Now, we substitute the simplified expressions for $$z-1$$ and $$z+1$$ into the fraction:
$$\dfrac{z-1}{z+1} = \dfrac{e^{i\theta/2} (2i \sin(\theta/2))}{e^{i\theta/2} (2 \cos(\theta/2))}$$
We can cancel the common terms $$e^{i\theta/2}$$ and $$2$$ from the numerator and denominator:
$$\dfrac{z-1}{z+1} = \dfrac{i \sin(\theta/2)}{\cos(\theta/2)}$$
We know that $$\dfrac{\sin x}{\cos x} = \tan x$$.
Therefore, $$\dfrac{z-1}{z+1} = i \tan(\theta/2)$$.

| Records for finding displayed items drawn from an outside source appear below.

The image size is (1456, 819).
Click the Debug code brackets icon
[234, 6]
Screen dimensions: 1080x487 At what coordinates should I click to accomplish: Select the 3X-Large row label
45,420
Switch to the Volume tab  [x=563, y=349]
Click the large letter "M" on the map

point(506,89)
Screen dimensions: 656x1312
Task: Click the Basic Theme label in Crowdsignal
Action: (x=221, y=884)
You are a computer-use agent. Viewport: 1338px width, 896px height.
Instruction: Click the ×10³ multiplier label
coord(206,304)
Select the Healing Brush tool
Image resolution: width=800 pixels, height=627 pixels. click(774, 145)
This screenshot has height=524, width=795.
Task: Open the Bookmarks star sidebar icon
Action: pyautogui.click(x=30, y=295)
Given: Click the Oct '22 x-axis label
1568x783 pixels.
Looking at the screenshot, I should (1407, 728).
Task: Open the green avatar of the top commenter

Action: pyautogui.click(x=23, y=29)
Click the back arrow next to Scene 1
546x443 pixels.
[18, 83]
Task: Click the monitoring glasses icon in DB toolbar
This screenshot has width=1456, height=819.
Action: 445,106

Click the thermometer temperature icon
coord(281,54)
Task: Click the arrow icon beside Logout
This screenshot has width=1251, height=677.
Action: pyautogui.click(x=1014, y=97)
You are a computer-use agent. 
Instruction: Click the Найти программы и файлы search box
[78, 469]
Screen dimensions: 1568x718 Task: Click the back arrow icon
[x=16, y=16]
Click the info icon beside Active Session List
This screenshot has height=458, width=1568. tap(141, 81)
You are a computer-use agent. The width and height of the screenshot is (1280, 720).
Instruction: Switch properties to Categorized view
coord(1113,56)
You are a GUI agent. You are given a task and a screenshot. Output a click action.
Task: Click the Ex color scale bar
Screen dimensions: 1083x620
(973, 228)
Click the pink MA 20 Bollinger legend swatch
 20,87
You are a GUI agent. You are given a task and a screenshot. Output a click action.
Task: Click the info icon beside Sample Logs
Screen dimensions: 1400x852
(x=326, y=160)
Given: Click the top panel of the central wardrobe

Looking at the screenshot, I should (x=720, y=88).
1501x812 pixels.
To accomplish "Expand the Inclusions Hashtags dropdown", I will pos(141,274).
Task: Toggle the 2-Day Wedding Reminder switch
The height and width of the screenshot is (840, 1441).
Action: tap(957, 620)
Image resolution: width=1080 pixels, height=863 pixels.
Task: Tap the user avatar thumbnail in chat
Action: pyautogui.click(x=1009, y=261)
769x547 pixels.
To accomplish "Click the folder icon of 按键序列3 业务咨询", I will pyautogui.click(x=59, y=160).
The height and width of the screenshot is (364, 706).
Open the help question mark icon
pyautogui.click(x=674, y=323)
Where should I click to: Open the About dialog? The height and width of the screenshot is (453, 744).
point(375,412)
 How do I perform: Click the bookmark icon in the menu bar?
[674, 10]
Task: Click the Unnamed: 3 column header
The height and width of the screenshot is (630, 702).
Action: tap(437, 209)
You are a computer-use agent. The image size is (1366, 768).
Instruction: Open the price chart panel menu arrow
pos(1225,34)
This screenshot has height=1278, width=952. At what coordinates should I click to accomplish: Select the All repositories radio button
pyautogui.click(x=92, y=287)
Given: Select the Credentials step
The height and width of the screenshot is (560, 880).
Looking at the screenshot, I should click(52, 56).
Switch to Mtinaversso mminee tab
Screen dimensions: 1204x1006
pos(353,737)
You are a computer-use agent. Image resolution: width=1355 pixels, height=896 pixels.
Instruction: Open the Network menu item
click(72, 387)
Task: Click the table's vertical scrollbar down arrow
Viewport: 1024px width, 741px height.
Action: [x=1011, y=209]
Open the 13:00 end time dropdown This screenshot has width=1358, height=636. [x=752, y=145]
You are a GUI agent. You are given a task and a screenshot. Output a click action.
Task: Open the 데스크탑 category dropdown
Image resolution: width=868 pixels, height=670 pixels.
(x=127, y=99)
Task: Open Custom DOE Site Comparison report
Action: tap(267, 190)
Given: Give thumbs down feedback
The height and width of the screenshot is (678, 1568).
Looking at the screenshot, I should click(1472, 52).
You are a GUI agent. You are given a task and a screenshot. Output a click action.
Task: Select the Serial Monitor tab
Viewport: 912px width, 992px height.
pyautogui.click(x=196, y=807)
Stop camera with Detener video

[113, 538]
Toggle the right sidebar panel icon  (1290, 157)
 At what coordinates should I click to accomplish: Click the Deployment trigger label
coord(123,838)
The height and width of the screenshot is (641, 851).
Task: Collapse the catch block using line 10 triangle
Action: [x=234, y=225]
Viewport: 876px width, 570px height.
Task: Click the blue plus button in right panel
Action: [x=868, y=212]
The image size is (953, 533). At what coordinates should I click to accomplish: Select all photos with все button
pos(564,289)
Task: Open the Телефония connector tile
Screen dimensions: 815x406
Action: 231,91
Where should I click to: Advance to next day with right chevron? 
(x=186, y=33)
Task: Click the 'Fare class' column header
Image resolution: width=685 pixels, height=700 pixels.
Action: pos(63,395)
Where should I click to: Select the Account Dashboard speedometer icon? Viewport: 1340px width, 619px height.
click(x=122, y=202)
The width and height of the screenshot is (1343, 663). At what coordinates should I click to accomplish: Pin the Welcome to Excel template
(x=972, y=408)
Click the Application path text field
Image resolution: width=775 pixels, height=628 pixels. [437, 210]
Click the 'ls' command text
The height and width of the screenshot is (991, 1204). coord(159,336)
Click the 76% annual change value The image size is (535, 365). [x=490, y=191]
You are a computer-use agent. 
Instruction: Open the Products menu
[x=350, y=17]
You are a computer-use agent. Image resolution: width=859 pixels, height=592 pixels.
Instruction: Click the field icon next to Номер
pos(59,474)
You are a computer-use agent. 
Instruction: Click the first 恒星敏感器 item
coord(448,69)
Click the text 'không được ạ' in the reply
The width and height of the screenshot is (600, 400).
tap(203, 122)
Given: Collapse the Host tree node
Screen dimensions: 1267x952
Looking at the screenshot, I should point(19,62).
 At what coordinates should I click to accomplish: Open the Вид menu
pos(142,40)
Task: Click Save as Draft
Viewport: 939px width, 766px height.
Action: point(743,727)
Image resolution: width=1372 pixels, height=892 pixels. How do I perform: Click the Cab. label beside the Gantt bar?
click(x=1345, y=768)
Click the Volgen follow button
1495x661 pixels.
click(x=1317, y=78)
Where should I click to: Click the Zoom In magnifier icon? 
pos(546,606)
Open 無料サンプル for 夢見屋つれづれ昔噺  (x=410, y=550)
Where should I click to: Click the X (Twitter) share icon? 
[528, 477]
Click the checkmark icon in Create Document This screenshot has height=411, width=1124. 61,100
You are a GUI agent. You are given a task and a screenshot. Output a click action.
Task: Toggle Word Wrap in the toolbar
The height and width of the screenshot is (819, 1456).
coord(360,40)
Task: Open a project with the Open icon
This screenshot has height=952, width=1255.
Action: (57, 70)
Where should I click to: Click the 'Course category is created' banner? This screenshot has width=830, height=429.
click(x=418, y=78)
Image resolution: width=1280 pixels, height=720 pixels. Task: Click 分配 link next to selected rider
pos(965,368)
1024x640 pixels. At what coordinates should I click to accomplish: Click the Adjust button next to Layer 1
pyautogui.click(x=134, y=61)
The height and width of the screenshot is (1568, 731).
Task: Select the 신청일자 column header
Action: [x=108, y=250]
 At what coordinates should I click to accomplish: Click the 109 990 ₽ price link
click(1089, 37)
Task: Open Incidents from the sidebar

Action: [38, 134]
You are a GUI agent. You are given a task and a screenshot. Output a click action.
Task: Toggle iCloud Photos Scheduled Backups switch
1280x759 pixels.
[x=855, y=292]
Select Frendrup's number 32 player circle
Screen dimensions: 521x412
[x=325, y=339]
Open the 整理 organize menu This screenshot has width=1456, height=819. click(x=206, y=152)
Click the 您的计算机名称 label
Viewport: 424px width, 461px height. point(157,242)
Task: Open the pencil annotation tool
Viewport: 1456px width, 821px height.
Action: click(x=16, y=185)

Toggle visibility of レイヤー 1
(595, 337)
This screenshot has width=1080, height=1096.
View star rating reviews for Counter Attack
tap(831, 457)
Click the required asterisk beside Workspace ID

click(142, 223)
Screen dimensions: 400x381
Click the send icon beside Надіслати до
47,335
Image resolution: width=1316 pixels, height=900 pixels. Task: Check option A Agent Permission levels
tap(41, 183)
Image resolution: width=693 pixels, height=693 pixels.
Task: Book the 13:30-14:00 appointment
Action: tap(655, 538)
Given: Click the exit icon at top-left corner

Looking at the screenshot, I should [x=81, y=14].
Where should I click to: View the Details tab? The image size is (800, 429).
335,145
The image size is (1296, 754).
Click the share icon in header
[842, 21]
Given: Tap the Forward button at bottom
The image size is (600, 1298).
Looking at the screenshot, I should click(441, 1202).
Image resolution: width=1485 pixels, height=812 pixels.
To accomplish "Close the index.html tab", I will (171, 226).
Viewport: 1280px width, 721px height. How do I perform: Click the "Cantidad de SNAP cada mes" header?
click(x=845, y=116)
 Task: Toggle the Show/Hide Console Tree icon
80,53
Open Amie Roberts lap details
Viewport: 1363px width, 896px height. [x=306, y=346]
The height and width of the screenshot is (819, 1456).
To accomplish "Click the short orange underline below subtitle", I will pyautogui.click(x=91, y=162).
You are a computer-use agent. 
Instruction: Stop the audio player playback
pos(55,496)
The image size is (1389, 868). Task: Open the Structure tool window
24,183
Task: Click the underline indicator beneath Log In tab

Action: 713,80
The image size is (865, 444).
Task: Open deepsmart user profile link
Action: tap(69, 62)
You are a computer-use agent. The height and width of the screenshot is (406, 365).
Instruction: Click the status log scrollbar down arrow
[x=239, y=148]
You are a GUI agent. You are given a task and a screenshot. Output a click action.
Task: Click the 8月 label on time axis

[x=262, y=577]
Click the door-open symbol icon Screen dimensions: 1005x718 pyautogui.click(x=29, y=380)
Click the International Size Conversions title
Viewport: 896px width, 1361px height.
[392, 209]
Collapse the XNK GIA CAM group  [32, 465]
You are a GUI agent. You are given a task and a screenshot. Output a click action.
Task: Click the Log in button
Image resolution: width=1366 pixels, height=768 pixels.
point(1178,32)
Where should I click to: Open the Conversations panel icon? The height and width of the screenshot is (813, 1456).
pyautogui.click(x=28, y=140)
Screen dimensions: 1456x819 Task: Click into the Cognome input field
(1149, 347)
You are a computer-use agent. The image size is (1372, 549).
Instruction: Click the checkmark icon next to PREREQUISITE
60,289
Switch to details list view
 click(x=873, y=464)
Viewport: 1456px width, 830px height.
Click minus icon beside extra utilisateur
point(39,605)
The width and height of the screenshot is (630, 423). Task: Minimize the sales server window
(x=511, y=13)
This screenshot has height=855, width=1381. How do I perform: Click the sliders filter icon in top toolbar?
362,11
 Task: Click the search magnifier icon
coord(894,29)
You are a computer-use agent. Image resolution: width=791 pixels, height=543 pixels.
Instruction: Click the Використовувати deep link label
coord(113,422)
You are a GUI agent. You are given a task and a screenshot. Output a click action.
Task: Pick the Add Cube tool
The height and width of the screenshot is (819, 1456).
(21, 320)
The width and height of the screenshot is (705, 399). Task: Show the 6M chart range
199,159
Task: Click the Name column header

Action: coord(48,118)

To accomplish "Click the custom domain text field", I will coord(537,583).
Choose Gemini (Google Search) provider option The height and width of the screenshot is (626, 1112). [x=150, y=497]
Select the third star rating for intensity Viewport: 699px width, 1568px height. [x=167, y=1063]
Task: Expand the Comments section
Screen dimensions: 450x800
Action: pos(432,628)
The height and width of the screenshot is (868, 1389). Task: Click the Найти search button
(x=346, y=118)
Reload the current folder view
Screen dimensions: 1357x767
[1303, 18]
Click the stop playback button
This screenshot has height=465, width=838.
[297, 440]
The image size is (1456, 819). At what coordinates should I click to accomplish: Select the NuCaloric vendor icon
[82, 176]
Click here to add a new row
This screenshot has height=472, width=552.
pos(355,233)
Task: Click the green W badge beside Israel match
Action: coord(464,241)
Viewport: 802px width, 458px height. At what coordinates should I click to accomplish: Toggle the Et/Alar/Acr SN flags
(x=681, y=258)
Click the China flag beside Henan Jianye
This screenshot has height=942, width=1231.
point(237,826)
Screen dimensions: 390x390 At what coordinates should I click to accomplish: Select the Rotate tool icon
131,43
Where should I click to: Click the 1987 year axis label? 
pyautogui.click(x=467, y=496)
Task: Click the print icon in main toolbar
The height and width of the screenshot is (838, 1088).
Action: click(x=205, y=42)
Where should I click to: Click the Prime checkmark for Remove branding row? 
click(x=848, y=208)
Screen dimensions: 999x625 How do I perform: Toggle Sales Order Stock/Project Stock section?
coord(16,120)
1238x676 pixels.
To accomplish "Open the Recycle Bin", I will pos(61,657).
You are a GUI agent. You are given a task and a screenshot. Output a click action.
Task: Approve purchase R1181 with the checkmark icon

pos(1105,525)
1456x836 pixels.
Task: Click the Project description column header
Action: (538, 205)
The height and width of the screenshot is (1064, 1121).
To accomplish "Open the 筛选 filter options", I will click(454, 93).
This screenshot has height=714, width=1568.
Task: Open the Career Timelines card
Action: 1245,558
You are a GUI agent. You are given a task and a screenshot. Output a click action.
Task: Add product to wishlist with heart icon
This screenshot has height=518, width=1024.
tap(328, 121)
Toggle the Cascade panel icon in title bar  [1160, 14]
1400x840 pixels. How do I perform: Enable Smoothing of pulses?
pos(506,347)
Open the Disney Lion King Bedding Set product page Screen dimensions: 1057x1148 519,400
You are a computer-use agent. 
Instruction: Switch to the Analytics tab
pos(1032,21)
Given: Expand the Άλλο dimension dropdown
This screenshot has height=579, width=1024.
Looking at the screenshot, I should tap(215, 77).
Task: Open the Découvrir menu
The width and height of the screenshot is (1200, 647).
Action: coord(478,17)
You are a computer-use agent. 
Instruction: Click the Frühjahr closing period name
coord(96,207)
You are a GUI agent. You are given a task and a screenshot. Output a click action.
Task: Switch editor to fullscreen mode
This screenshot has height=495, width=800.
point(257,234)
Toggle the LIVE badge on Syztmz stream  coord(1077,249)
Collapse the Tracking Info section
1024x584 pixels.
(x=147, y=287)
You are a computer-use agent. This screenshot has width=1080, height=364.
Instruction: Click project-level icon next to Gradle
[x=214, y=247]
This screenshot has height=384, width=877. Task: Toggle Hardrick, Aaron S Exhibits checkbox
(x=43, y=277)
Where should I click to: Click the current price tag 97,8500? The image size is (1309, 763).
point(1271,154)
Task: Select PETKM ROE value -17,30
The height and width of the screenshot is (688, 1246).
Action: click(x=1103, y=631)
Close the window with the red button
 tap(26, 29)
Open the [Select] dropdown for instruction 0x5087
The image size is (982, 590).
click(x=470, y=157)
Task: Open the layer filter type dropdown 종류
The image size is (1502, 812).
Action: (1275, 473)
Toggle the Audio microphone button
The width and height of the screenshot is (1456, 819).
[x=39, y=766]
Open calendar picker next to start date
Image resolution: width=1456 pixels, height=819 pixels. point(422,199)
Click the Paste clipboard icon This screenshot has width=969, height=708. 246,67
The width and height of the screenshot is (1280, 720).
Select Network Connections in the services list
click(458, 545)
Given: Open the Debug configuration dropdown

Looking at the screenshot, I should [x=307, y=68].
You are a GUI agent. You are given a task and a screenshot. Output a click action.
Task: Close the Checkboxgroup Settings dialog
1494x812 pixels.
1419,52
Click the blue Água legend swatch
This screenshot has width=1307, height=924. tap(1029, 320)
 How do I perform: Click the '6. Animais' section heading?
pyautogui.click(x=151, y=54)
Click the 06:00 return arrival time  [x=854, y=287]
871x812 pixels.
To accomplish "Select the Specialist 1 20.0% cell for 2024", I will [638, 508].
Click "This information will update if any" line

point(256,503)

**step6** Determining the modulus of the result

Let $$W = \dfrac{z-1}{z+1} = i \tan(\theta/2)$$.
The modulus of a complex number $$a+bi$$ is given by $$\sqrt{a^2+b^2}$$. In this case, the real part is $$0$$ and the imaginary part is $$\tan(\theta/2)$$.
So, the modulus of $$W$$ is $$|W| = |i \tan(\theta/2)| = \sqrt{0^2 + (\tan(\theta/2))^2} = \sqrt{\tan^2(\theta/2)}$$.
We are given that $$0 < \theta < \pi$$. This implies that $$0 < \theta/2 < \pi/2$$.
In the interval $$(0, \pi/2)$$, the tangent function is positive. Thus, $$\tan(\theta/2) > 0$$.
Therefore, $$\sqrt{\tan^2(\theta/2)} = \tan(\theta/2)$$.
The modulus of $$\dfrac{z-1}{z+1}$$ is $$\tan(\theta/2)$$.

**step7** Determining the argument of the result

The complex number $$W = i \tan(\theta/2)$$ is a purely imaginary number. Since we established in the previous step that $$\tan(\theta/2) > 0$$, the number $$W$$ lies on the positive imaginary axis.
A complex number that lies on the positive imaginary axis has an argument of $$\pi/2$$ radians (or $$90^\circ$$).
Therefore, the argument of $$\dfrac{z-1}{z+1}$$ is $$\pi/2$$.